*WRITTEN INSTRUCTION:* Rewrite the material as a JSON list of strings, one string per line and blank lines omitted, between the lines holding "Where should I click to: Open the Configure" and "will [x=344, y=519].", inclusive.

*SUPPLIED DATA:*
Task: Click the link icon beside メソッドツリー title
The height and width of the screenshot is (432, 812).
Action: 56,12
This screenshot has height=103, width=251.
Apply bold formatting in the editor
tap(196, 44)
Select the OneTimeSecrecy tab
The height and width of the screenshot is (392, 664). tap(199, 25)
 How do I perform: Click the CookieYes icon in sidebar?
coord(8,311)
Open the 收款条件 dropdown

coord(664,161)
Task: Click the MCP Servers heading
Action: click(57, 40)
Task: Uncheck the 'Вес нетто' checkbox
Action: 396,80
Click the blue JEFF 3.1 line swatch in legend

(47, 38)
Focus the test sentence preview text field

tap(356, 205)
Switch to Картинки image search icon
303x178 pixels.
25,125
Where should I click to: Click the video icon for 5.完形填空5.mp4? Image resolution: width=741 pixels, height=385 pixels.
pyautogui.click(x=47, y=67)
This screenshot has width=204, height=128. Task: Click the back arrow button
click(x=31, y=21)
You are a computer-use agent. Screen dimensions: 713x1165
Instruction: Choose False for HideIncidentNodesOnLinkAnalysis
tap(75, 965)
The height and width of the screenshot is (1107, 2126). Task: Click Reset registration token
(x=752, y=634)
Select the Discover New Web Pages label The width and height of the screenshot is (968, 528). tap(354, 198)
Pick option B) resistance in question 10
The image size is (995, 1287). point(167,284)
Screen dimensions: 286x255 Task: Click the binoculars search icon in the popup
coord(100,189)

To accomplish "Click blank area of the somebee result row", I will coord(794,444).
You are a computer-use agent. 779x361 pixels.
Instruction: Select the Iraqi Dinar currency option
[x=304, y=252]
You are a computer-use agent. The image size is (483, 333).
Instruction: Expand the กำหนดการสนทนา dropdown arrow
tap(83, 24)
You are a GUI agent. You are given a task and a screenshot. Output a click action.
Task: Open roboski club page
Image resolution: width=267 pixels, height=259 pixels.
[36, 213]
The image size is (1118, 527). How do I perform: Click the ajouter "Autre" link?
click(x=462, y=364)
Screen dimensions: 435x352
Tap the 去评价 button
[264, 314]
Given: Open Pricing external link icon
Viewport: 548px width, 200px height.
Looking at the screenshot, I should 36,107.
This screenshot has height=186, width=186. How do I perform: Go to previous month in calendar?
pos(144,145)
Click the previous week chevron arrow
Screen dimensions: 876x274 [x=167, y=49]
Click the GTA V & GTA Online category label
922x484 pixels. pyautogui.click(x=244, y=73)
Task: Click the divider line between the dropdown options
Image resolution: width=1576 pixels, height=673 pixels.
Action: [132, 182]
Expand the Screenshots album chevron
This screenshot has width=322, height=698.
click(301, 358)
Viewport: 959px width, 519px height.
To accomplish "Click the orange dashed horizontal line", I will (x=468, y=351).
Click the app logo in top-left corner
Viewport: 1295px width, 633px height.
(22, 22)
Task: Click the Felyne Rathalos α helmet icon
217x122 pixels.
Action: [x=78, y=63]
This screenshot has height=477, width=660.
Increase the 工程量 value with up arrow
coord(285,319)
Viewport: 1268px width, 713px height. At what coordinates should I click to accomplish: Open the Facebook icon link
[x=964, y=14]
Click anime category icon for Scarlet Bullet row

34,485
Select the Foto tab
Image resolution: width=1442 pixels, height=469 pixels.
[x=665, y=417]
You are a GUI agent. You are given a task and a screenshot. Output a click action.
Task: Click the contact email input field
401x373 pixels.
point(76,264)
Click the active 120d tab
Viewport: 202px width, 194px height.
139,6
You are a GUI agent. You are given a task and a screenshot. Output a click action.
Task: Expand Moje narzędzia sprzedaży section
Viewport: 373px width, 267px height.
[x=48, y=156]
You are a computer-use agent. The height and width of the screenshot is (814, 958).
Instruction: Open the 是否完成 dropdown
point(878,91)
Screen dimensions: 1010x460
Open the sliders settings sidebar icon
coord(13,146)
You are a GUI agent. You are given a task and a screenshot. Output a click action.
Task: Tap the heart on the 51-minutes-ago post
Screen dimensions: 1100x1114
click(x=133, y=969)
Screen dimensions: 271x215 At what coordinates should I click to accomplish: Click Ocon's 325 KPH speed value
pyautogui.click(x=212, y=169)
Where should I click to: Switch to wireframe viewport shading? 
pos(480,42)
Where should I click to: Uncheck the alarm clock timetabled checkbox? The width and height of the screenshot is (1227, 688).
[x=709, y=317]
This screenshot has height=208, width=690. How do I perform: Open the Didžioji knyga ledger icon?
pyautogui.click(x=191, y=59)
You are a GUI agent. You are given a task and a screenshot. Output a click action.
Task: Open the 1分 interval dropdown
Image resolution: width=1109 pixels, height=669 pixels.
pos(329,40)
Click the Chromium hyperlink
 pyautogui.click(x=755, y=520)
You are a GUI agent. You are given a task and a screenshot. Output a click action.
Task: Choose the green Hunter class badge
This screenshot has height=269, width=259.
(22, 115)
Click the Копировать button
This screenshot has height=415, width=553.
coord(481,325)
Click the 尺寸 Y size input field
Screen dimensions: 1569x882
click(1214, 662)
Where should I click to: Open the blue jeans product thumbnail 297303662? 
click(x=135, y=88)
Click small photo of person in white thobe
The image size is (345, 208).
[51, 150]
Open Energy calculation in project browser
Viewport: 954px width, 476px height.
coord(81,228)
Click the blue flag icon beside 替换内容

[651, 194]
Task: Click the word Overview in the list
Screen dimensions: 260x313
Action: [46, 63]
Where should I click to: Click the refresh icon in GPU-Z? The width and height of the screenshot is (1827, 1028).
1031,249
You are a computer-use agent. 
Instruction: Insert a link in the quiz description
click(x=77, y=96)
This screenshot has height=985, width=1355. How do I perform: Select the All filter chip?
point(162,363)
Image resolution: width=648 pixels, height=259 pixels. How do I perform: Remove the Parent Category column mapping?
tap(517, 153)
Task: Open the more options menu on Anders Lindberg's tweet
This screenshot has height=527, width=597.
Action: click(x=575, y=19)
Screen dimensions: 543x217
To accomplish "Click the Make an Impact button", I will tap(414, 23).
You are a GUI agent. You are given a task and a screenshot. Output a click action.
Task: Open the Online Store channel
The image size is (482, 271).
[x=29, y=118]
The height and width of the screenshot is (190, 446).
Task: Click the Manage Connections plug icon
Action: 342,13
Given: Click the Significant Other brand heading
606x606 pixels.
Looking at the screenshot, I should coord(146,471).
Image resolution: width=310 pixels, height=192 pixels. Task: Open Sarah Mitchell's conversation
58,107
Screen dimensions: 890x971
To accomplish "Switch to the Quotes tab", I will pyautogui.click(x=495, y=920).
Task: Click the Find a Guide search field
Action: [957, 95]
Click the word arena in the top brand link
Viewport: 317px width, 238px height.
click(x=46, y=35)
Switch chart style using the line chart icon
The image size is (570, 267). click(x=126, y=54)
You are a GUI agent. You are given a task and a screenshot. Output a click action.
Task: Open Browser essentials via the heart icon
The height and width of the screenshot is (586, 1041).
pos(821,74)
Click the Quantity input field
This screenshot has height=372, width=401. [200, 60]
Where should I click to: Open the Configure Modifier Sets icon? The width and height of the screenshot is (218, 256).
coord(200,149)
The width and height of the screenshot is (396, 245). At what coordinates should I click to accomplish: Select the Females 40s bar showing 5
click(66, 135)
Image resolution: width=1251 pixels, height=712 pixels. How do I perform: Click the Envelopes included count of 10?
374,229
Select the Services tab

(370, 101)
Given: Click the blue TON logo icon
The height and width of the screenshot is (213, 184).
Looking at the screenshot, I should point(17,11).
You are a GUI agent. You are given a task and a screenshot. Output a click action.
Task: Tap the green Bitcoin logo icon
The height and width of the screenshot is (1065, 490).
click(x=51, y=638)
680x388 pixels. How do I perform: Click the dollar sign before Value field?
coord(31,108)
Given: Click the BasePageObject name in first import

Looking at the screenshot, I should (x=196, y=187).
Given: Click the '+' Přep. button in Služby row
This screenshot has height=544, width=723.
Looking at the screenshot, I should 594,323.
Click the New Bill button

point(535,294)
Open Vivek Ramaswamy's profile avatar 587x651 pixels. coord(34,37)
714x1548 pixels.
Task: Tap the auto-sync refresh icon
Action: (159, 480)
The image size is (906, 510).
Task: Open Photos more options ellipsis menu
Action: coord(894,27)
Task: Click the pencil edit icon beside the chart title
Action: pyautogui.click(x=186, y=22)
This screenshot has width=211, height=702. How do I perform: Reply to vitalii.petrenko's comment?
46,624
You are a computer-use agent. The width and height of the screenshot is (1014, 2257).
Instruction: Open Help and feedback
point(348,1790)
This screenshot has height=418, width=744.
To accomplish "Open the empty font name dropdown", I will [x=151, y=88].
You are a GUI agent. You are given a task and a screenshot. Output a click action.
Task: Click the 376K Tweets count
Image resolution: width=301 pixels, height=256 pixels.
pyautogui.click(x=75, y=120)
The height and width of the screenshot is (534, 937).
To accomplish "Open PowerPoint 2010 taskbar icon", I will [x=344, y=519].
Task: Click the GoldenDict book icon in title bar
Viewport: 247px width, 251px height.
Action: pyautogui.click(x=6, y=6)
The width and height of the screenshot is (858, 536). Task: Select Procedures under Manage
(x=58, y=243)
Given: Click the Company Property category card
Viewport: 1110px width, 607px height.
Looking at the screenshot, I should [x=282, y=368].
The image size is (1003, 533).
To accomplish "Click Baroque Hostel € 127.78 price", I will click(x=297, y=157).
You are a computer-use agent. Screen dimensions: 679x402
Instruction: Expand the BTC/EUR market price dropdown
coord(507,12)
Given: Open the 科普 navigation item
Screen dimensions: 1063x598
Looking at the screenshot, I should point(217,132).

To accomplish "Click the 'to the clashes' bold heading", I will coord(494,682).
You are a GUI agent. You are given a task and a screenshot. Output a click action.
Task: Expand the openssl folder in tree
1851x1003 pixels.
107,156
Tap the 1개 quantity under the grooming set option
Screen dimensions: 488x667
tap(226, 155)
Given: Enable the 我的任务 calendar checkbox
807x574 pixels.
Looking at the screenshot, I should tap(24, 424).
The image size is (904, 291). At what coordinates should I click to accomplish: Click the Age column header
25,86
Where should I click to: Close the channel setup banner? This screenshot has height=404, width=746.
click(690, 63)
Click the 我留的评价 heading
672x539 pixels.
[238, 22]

*FULL SOLUTION:*
[
  "Where should I click to: Open the Configure Modifier Sets icon? The width and height of the screenshot is (218, 256).",
  "coord(200,149)",
  "The width and height of the screenshot is (396, 245). At what coordinates should I click to accomplish: Select the Females 40s bar showing 5",
  "click(66, 135)",
  "Image resolution: width=1251 pixels, height=712 pixels. How do I perform: Click the Envelopes included count of 10?",
  "374,229",
  "Select the Services tab",
  "(370, 101)",
  "Given: Click the blue TON logo icon",
  "The height and width of the screenshot is (213, 184).",
  "Looking at the screenshot, I should point(17,11).",
  "You are a GUI agent. You are given a task and a screenshot. Output a click action.",
  "Task: Tap the green Bitcoin logo icon",
  "The height and width of the screenshot is (1065, 490).",
  "click(x=51, y=638)",
  "680x388 pixels. How do I perform: Click the dollar sign before Value field?",
  "coord(31,108)",
  "Given: Click the BasePageObject name in first import",
  "Looking at the screenshot, I should (x=196, y=187).",
  "Given: Click the '+' Přep. button in Služby row",
  "This screenshot has height=544, width=723.",
  "Looking at the screenshot, I should 594,323.",
  "Click the New Bill button",
  "point(535,294)",
  "Open Vivek Ramaswamy's profile avatar 587x651 pixels. coord(34,37)",
  "714x1548 pixels.",
  "Task: Tap the auto-sync refresh icon",
  "Action: (159, 480)",
  "The image size is (906, 510).",
  "Task: Open Photos more options ellipsis menu",
  "Action: coord(894,27)",
  "Task: Click the pencil edit icon beside the chart title",
  "Action: pyautogui.click(x=186, y=22)",
  "This screenshot has width=211, height=702. How do I perform: Reply to vitalii.petrenko's comment?",
  "46,624",
  "You are a computer-use agent. The width and height of the screenshot is (1014, 2257).",
  "Instruction: Open Help and feedback",
  "point(348,1790)",
  "This screenshot has height=418, width=744.",
  "To accomplish \"Open the empty font name dropdown\", I will [x=151, y=88].",
  "You are a GUI agent. You are given a task and a screenshot. Output a click action.",
  "Task: Click the 376K Tweets count",
  "Image resolution: width=301 pixels, height=256 pixels.",
  "pyautogui.click(x=75, y=120)",
  "The height and width of the screenshot is (534, 937).",
  "To accomplish \"Open PowerPoint 2010 taskbar icon\", I will [x=344, y=519]."
]